Extracted data entries
* * * *

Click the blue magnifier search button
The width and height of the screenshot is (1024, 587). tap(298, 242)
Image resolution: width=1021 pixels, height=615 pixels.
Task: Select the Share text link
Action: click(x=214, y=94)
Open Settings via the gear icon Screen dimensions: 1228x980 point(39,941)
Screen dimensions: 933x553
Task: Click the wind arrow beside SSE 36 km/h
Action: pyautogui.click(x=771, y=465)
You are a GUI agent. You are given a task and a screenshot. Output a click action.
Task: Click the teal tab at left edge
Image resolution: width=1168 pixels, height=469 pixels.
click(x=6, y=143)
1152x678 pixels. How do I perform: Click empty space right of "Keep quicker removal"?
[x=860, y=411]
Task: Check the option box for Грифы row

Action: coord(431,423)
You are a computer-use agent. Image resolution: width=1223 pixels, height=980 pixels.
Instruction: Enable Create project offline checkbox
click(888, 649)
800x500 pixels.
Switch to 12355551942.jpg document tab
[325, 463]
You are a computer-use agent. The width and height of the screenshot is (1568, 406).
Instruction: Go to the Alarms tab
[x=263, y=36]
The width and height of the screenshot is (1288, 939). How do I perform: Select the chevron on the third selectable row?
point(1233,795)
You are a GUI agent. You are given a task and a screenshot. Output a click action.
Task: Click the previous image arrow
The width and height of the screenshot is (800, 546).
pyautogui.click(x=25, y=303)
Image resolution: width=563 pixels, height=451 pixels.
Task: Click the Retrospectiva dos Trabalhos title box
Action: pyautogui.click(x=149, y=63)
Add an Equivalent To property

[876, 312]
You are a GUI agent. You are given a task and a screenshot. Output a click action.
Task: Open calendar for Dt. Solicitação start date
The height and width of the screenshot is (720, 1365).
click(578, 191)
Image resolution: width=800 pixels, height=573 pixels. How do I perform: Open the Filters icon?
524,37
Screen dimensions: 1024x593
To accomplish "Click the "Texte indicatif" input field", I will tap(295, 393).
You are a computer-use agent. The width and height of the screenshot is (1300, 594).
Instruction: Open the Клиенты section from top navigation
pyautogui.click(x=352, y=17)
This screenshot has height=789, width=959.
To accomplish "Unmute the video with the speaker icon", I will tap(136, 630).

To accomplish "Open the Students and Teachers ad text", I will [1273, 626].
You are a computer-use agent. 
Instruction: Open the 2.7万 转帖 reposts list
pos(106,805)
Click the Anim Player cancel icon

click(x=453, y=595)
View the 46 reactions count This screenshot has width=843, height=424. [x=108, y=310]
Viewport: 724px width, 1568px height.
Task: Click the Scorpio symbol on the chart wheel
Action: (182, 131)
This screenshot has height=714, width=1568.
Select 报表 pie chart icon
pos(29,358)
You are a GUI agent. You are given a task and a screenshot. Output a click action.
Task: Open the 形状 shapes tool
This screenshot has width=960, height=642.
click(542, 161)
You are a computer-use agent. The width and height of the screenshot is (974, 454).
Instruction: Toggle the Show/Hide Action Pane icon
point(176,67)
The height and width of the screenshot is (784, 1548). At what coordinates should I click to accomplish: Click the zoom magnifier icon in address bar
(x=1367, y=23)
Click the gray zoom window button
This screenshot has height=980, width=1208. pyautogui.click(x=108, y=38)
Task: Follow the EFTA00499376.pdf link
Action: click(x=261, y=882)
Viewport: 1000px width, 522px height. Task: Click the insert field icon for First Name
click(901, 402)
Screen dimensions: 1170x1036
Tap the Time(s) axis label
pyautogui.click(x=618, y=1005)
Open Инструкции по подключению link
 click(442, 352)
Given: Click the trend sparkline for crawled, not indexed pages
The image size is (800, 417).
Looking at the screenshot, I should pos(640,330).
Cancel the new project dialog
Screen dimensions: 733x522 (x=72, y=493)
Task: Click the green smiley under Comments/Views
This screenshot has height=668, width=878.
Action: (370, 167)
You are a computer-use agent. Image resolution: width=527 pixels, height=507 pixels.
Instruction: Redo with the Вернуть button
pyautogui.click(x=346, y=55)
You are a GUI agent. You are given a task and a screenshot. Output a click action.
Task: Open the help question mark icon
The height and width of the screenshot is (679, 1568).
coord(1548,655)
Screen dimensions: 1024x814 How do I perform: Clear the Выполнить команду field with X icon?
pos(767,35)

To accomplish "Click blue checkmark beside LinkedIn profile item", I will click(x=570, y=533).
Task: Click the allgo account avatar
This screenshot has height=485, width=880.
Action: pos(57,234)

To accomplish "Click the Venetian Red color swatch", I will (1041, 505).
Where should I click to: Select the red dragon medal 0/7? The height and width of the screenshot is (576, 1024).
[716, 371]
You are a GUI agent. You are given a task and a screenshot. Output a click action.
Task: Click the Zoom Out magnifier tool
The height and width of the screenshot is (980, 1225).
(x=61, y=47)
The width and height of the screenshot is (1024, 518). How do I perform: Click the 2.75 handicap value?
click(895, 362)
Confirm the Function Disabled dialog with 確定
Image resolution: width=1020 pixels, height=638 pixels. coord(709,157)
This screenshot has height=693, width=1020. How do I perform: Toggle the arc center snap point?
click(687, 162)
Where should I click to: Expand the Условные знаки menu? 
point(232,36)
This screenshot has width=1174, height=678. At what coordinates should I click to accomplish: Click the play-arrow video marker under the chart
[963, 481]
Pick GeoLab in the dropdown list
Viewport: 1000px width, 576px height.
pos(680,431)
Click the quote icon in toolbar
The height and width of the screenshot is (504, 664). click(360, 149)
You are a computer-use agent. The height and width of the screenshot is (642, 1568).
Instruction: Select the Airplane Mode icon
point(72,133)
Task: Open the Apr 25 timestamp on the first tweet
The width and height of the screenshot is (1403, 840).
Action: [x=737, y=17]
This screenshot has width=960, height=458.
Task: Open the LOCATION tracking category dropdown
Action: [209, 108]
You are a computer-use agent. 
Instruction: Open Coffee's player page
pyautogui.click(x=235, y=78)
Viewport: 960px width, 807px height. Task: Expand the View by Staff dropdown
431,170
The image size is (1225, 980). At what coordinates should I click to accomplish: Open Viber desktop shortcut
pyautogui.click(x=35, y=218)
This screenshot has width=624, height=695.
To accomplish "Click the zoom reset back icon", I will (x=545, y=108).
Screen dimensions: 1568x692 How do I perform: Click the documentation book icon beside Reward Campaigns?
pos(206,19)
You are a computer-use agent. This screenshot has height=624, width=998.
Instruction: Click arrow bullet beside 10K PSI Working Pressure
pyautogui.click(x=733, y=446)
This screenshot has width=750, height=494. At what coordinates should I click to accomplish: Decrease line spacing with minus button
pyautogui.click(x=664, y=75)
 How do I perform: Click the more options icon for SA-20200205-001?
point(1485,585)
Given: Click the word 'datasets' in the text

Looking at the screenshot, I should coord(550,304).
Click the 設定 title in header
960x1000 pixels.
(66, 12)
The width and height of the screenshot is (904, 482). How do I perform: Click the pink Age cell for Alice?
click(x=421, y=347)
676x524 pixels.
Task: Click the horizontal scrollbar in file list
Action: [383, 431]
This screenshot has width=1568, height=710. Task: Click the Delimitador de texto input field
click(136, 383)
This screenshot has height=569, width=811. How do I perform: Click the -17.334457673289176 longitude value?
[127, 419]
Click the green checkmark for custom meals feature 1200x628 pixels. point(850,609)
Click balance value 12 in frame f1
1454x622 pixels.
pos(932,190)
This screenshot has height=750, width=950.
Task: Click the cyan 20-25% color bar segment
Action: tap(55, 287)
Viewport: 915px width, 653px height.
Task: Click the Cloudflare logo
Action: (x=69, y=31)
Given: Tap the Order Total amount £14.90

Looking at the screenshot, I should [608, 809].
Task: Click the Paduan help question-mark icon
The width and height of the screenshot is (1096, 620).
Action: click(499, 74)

* * * *

■ EXERCISE OBJECTIVE: Without changing a word, write out each entry again.

■ SOLUTION FOR THIS EXERCISE:
Click the blue magnifier search button
The width and height of the screenshot is (1024, 587). tap(298, 242)
Image resolution: width=1021 pixels, height=615 pixels.
Task: Select the Share text link
Action: click(x=214, y=94)
Open Settings via the gear icon Screen dimensions: 1228x980 point(39,941)
Screen dimensions: 933x553
Task: Click the wind arrow beside SSE 36 km/h
Action: pyautogui.click(x=771, y=465)
You are a GUI agent. You are given a task and a screenshot. Output a click action.
Task: Click the teal tab at left edge
Image resolution: width=1168 pixels, height=469 pixels.
click(x=6, y=143)
1152x678 pixels. How do I perform: Click empty space right of "Keep quicker removal"?
[x=860, y=411]
Task: Check the option box for Грифы row

Action: coord(431,423)
You are a computer-use agent. Image resolution: width=1223 pixels, height=980 pixels.
Instruction: Enable Create project offline checkbox
click(888, 649)
800x500 pixels.
Switch to 12355551942.jpg document tab
[325, 463]
You are a computer-use agent. The width and height of the screenshot is (1568, 406).
Instruction: Go to the Alarms tab
[x=263, y=36]
The width and height of the screenshot is (1288, 939). How do I perform: Select the chevron on the third selectable row?
point(1233,795)
You are a GUI agent. You are given a task and a screenshot. Output a click action.
Task: Click the previous image arrow
The width and height of the screenshot is (800, 546).
pyautogui.click(x=25, y=303)
Image resolution: width=563 pixels, height=451 pixels.
Task: Click the Retrospectiva dos Trabalhos title box
Action: pyautogui.click(x=149, y=63)
Add an Equivalent To property

[876, 312]
You are a GUI agent. You are given a task and a screenshot. Output a click action.
Task: Open calendar for Dt. Solicitação start date
The height and width of the screenshot is (720, 1365).
click(578, 191)
Image resolution: width=800 pixels, height=573 pixels. How do I perform: Open the Filters icon?
524,37
Screen dimensions: 1024x593
To accomplish "Click the "Texte indicatif" input field", I will tap(295, 393).
You are a computer-use agent. The width and height of the screenshot is (1300, 594).
Instruction: Open the Клиенты section from top navigation
pyautogui.click(x=352, y=17)
This screenshot has height=789, width=959.
To accomplish "Unmute the video with the speaker icon", I will tap(136, 630).

To accomplish "Open the Students and Teachers ad text", I will [1273, 626].
You are a computer-use agent. 
Instruction: Open the 2.7万 转帖 reposts list
pos(106,805)
Click the Anim Player cancel icon

click(x=453, y=595)
View the 46 reactions count This screenshot has width=843, height=424. [x=108, y=310]
Viewport: 724px width, 1568px height.
Task: Click the Scorpio symbol on the chart wheel
Action: (182, 131)
This screenshot has height=714, width=1568.
Select 报表 pie chart icon
pos(29,358)
You are a GUI agent. You are given a task and a screenshot. Output a click action.
Task: Open the 形状 shapes tool
This screenshot has width=960, height=642.
click(542, 161)
You are a computer-use agent. The width and height of the screenshot is (974, 454).
Instruction: Toggle the Show/Hide Action Pane icon
point(176,67)
The height and width of the screenshot is (784, 1548). At what coordinates should I click to accomplish: Click the zoom magnifier icon in address bar
(x=1367, y=23)
Click the gray zoom window button
This screenshot has height=980, width=1208. pyautogui.click(x=108, y=38)
Task: Follow the EFTA00499376.pdf link
Action: click(x=261, y=882)
Viewport: 1000px width, 522px height. Task: Click the insert field icon for First Name
click(901, 402)
Screen dimensions: 1170x1036
Tap the Time(s) axis label
pyautogui.click(x=618, y=1005)
Open Инструкции по подключению link
 click(442, 352)
Given: Click the trend sparkline for crawled, not indexed pages
The image size is (800, 417).
Looking at the screenshot, I should pos(640,330).
Cancel the new project dialog
Screen dimensions: 733x522 (x=72, y=493)
Task: Click the green smiley under Comments/Views
This screenshot has height=668, width=878.
Action: (370, 167)
You are a computer-use agent. Image resolution: width=527 pixels, height=507 pixels.
Instruction: Redo with the Вернуть button
pyautogui.click(x=346, y=55)
You are a GUI agent. You are given a task and a screenshot. Output a click action.
Task: Open the help question mark icon
The height and width of the screenshot is (679, 1568).
coord(1548,655)
Screen dimensions: 1024x814 How do I perform: Clear the Выполнить команду field with X icon?
pos(767,35)

To accomplish "Click blue checkmark beside LinkedIn profile item", I will click(x=570, y=533).
Task: Click the allgo account avatar
This screenshot has height=485, width=880.
Action: pos(57,234)

To accomplish "Click the Venetian Red color swatch", I will (1041, 505).
Where should I click to: Select the red dragon medal 0/7? The height and width of the screenshot is (576, 1024).
[716, 371]
You are a GUI agent. You are given a task and a screenshot. Output a click action.
Task: Click the Zoom Out magnifier tool
The height and width of the screenshot is (980, 1225).
(x=61, y=47)
The width and height of the screenshot is (1024, 518). How do I perform: Click the 2.75 handicap value?
click(895, 362)
Confirm the Function Disabled dialog with 確定
Image resolution: width=1020 pixels, height=638 pixels. coord(709,157)
This screenshot has height=693, width=1020. How do I perform: Toggle the arc center snap point?
click(687, 162)
Where should I click to: Expand the Условные знаки menu? 
point(232,36)
This screenshot has width=1174, height=678. At what coordinates should I click to accomplish: Click the play-arrow video marker under the chart
[963, 481]
Pick GeoLab in the dropdown list
Viewport: 1000px width, 576px height.
pos(680,431)
Click the quote icon in toolbar
The height and width of the screenshot is (504, 664). click(360, 149)
You are a computer-use agent. The height and width of the screenshot is (642, 1568).
Instruction: Select the Airplane Mode icon
point(72,133)
Task: Open the Apr 25 timestamp on the first tweet
The width and height of the screenshot is (1403, 840).
Action: [x=737, y=17]
This screenshot has width=960, height=458.
Task: Open the LOCATION tracking category dropdown
Action: [209, 108]
You are a computer-use agent. 
Instruction: Open Coffee's player page
pyautogui.click(x=235, y=78)
Viewport: 960px width, 807px height. Task: Expand the View by Staff dropdown
431,170
The image size is (1225, 980). At what coordinates should I click to accomplish: Open Viber desktop shortcut
pyautogui.click(x=35, y=218)
This screenshot has width=624, height=695.
To accomplish "Click the zoom reset back icon", I will (x=545, y=108).
Screen dimensions: 1568x692 How do I perform: Click the documentation book icon beside Reward Campaigns?
pos(206,19)
You are a computer-use agent. This screenshot has height=624, width=998.
Instruction: Click arrow bullet beside 10K PSI Working Pressure
pyautogui.click(x=733, y=446)
This screenshot has width=750, height=494. At what coordinates should I click to accomplish: Decrease line spacing with minus button
pyautogui.click(x=664, y=75)
 How do I perform: Click the more options icon for SA-20200205-001?
point(1485,585)
Given: Click the word 'datasets' in the text

Looking at the screenshot, I should coord(550,304).
Click the 設定 title in header
960x1000 pixels.
(66, 12)
The width and height of the screenshot is (904, 482). How do I perform: Click the pink Age cell for Alice?
click(x=421, y=347)
676x524 pixels.
Task: Click the horizontal scrollbar in file list
Action: [383, 431]
This screenshot has width=1568, height=710. Task: Click the Delimitador de texto input field
click(136, 383)
This screenshot has height=569, width=811. How do I perform: Click the -17.334457673289176 longitude value?
[127, 419]
Click the green checkmark for custom meals feature 1200x628 pixels. point(850,609)
Click balance value 12 in frame f1
1454x622 pixels.
pos(932,190)
This screenshot has height=750, width=950.
Task: Click the cyan 20-25% color bar segment
Action: tap(55, 287)
Viewport: 915px width, 653px height.
Task: Click the Cloudflare logo
Action: (x=69, y=31)
Given: Tap the Order Total amount £14.90

Looking at the screenshot, I should [608, 809].
Task: Click the Paduan help question-mark icon
The width and height of the screenshot is (1096, 620).
Action: click(499, 74)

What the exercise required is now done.